# EXTRACTED INFORMATION

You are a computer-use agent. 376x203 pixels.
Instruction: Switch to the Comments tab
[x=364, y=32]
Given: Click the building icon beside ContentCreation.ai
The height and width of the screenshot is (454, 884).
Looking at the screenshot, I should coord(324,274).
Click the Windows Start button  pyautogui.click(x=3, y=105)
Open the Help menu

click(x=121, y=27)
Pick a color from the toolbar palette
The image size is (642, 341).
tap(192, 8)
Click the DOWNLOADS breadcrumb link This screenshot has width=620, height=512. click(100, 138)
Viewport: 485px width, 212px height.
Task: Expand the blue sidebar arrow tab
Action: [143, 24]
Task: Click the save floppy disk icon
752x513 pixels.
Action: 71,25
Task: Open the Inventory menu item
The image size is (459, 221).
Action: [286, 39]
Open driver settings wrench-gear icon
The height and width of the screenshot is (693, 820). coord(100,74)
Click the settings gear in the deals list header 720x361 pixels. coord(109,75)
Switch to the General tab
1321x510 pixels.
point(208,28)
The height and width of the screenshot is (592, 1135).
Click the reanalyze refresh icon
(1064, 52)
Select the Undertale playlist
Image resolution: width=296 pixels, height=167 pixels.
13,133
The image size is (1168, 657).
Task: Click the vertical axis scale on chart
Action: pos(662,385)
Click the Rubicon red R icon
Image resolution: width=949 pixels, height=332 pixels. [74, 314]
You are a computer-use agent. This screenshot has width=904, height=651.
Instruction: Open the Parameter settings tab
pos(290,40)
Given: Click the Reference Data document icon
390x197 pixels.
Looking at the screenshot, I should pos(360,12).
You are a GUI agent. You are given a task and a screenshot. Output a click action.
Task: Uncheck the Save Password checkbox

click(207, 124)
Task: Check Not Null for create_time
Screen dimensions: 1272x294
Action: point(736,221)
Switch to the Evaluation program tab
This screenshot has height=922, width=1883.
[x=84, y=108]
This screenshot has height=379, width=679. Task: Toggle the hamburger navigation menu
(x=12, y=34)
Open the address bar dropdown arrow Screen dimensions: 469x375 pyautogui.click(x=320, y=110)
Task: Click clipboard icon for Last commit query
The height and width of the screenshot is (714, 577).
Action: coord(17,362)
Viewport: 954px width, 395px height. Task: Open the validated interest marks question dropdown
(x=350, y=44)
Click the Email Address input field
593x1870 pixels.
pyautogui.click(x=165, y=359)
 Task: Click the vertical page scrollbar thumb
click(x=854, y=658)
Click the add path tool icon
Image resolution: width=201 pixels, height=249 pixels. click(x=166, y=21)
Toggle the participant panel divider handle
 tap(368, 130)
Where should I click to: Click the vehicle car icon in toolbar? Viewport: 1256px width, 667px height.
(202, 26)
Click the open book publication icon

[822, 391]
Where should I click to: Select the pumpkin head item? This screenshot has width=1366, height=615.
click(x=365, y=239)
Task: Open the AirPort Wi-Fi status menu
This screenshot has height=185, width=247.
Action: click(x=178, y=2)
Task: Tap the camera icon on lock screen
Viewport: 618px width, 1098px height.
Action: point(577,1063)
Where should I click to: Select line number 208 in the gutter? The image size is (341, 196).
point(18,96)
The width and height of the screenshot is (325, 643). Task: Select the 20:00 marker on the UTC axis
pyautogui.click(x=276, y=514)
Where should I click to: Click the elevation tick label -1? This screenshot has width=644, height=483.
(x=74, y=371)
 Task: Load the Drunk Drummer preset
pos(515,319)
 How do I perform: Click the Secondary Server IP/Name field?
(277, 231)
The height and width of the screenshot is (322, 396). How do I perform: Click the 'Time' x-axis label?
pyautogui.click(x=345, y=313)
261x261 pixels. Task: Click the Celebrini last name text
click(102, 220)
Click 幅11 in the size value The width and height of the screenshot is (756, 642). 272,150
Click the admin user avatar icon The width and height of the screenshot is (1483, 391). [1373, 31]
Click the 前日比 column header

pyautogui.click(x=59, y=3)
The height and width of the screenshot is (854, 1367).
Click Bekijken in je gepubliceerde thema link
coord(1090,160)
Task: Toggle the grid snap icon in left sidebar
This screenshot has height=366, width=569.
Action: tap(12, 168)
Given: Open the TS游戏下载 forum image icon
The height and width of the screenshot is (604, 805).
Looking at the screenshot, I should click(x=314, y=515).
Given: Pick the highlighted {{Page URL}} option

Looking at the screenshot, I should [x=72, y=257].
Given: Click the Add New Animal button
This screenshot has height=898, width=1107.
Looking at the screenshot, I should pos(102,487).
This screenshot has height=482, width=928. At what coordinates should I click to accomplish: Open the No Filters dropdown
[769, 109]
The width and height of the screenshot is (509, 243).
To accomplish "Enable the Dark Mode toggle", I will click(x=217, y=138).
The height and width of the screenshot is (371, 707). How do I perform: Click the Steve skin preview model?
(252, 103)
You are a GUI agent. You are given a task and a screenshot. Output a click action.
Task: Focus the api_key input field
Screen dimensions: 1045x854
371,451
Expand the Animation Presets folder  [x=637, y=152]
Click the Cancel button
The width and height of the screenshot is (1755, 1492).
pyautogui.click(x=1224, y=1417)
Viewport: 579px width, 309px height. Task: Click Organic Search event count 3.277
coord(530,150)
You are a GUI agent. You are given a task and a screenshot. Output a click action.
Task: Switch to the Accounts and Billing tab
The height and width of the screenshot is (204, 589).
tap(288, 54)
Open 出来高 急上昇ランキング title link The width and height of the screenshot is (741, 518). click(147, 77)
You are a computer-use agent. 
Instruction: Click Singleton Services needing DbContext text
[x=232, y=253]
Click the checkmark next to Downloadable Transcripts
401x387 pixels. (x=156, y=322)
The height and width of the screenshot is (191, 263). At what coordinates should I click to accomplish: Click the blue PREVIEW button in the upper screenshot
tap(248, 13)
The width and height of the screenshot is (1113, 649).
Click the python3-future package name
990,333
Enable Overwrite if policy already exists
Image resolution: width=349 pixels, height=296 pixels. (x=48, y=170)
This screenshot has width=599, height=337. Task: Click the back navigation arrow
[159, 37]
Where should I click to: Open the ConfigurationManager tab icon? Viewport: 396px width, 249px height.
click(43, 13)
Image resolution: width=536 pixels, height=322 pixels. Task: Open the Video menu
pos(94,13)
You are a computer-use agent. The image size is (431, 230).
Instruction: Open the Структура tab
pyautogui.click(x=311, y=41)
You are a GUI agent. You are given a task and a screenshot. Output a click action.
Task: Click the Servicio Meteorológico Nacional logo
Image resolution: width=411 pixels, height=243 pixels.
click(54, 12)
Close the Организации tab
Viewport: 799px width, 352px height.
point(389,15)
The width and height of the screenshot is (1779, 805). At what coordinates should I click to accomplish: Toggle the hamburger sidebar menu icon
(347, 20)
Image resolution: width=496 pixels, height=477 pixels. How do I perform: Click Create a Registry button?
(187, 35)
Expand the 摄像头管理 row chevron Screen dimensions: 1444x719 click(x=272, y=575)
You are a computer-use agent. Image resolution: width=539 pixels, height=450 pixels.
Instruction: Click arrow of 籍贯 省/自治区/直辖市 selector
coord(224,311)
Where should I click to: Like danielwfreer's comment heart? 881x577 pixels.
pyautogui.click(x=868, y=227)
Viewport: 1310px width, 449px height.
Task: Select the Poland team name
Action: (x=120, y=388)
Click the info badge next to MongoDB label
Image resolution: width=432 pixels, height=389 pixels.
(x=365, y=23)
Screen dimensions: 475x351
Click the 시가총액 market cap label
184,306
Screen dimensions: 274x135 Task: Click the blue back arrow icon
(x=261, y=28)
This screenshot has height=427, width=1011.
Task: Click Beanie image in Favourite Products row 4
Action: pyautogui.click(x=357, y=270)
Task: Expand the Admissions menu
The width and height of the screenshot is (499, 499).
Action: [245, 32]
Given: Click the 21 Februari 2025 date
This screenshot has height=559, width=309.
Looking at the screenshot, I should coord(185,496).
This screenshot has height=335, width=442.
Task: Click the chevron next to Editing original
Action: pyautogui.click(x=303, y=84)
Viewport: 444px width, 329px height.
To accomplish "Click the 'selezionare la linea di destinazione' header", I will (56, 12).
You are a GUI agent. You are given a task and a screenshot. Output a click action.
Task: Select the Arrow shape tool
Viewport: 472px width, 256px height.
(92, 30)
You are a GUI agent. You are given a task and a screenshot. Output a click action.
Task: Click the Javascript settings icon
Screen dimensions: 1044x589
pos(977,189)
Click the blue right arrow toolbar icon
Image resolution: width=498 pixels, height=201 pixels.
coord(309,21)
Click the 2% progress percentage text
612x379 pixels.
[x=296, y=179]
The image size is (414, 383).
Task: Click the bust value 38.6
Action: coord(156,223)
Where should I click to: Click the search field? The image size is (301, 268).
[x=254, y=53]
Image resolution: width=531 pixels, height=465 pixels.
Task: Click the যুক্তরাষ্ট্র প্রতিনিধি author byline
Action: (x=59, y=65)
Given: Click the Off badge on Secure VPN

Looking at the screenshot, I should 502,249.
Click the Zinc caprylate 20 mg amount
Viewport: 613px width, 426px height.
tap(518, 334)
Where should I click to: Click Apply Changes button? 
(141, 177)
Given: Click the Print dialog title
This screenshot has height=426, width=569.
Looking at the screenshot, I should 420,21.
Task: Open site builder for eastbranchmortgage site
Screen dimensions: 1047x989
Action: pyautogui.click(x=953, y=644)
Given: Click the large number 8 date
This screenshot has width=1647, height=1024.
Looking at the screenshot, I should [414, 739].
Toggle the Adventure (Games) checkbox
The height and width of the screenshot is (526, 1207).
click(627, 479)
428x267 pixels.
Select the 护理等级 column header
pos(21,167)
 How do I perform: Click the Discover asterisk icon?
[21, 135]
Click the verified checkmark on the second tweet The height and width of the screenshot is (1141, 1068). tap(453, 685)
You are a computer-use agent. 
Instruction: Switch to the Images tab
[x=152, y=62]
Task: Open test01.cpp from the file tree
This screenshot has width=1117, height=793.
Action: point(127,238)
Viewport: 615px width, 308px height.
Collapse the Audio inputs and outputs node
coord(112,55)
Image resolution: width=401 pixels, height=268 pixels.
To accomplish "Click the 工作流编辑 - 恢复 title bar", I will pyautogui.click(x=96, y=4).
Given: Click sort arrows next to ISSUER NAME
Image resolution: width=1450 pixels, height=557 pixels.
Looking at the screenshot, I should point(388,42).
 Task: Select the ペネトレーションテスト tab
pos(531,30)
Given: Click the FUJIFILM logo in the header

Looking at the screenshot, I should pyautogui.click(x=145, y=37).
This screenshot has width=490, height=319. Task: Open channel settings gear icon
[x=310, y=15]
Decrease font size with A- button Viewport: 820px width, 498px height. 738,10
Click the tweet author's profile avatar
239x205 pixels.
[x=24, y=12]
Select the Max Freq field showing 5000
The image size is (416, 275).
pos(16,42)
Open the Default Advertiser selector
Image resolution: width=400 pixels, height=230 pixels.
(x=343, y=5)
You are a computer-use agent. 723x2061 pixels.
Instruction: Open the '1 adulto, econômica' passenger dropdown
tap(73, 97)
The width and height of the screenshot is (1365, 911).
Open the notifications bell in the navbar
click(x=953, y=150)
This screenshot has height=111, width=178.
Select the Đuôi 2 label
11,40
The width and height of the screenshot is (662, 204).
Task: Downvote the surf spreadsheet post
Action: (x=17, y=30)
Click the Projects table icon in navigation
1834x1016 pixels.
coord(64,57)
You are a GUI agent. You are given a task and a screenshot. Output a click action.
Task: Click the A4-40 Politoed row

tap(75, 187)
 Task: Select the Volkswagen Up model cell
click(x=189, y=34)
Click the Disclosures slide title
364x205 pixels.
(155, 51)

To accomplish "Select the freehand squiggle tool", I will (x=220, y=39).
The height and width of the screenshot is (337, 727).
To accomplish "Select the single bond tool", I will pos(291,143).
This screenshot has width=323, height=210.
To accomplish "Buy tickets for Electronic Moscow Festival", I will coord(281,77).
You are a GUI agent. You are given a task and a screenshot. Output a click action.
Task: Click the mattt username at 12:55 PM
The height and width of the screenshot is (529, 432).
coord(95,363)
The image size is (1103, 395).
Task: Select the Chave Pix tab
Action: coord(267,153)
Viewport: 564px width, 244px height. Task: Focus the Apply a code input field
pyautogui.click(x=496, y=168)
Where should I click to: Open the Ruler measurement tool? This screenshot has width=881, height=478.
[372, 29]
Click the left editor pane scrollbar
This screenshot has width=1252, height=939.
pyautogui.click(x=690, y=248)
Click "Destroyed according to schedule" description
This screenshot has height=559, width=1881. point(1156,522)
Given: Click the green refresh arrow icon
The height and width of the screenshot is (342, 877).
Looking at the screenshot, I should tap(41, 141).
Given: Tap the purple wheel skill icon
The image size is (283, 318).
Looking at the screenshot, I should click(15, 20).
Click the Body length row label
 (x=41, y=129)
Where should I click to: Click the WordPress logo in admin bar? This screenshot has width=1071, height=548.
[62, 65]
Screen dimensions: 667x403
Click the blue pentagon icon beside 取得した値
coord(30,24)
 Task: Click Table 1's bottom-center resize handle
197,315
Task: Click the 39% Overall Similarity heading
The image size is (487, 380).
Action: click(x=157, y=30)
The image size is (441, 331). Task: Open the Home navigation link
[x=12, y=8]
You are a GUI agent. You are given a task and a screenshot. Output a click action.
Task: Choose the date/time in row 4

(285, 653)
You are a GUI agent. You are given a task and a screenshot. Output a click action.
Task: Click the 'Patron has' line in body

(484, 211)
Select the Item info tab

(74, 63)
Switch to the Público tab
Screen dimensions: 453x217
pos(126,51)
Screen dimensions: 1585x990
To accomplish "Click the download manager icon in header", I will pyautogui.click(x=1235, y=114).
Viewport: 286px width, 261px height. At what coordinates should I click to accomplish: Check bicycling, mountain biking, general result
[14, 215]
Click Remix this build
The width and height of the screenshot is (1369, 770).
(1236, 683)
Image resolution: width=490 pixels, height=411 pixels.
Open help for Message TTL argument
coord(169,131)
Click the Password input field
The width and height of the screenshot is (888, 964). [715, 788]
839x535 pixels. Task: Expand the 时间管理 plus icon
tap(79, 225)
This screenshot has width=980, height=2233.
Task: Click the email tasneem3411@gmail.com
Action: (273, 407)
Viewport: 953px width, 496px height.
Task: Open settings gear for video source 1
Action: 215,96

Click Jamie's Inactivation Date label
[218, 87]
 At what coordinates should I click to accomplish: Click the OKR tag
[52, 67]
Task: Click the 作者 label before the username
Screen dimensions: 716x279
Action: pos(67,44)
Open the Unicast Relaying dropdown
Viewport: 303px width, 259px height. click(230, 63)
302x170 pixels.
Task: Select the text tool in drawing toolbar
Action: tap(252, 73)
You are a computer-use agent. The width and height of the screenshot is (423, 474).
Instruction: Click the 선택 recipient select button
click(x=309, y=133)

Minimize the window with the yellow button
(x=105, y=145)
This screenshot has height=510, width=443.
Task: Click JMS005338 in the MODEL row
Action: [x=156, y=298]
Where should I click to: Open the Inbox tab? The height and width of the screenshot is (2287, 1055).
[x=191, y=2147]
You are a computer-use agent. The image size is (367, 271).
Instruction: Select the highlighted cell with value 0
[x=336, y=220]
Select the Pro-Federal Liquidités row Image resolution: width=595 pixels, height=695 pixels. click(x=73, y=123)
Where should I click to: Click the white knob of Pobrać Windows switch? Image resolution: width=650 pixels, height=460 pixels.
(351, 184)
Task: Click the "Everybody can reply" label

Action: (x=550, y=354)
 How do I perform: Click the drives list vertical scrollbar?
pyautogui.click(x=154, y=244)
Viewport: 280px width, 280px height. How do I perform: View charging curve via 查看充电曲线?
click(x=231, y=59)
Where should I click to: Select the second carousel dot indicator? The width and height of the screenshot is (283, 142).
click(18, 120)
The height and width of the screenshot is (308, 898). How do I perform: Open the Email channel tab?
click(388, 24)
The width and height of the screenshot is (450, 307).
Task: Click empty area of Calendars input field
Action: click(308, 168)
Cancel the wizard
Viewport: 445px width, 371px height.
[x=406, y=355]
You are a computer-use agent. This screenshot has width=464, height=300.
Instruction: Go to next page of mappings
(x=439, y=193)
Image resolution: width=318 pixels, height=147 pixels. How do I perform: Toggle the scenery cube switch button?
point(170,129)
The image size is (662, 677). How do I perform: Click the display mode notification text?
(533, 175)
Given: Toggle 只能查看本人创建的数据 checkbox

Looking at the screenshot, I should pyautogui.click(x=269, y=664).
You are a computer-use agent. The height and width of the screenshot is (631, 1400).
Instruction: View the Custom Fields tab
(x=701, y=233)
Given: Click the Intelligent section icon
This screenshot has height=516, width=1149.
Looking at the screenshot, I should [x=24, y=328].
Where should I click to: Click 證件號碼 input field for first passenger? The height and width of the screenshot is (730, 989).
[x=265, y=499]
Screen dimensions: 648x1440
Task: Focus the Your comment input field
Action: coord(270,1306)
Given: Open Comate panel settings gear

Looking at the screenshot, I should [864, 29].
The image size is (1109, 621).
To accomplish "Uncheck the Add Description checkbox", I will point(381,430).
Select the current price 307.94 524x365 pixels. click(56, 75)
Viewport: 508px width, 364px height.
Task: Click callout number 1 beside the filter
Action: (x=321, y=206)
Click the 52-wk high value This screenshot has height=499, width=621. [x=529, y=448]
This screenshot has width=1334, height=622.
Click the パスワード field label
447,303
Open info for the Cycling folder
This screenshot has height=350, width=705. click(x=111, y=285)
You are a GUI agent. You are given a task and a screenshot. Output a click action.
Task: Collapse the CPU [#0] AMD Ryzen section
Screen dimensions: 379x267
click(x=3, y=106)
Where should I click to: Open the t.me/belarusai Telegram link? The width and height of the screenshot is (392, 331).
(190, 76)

# EXERCISE
Check every line of the listing for the string "left" and report how many lines have it, as a number alone.

# EXERCISE ANSWER
2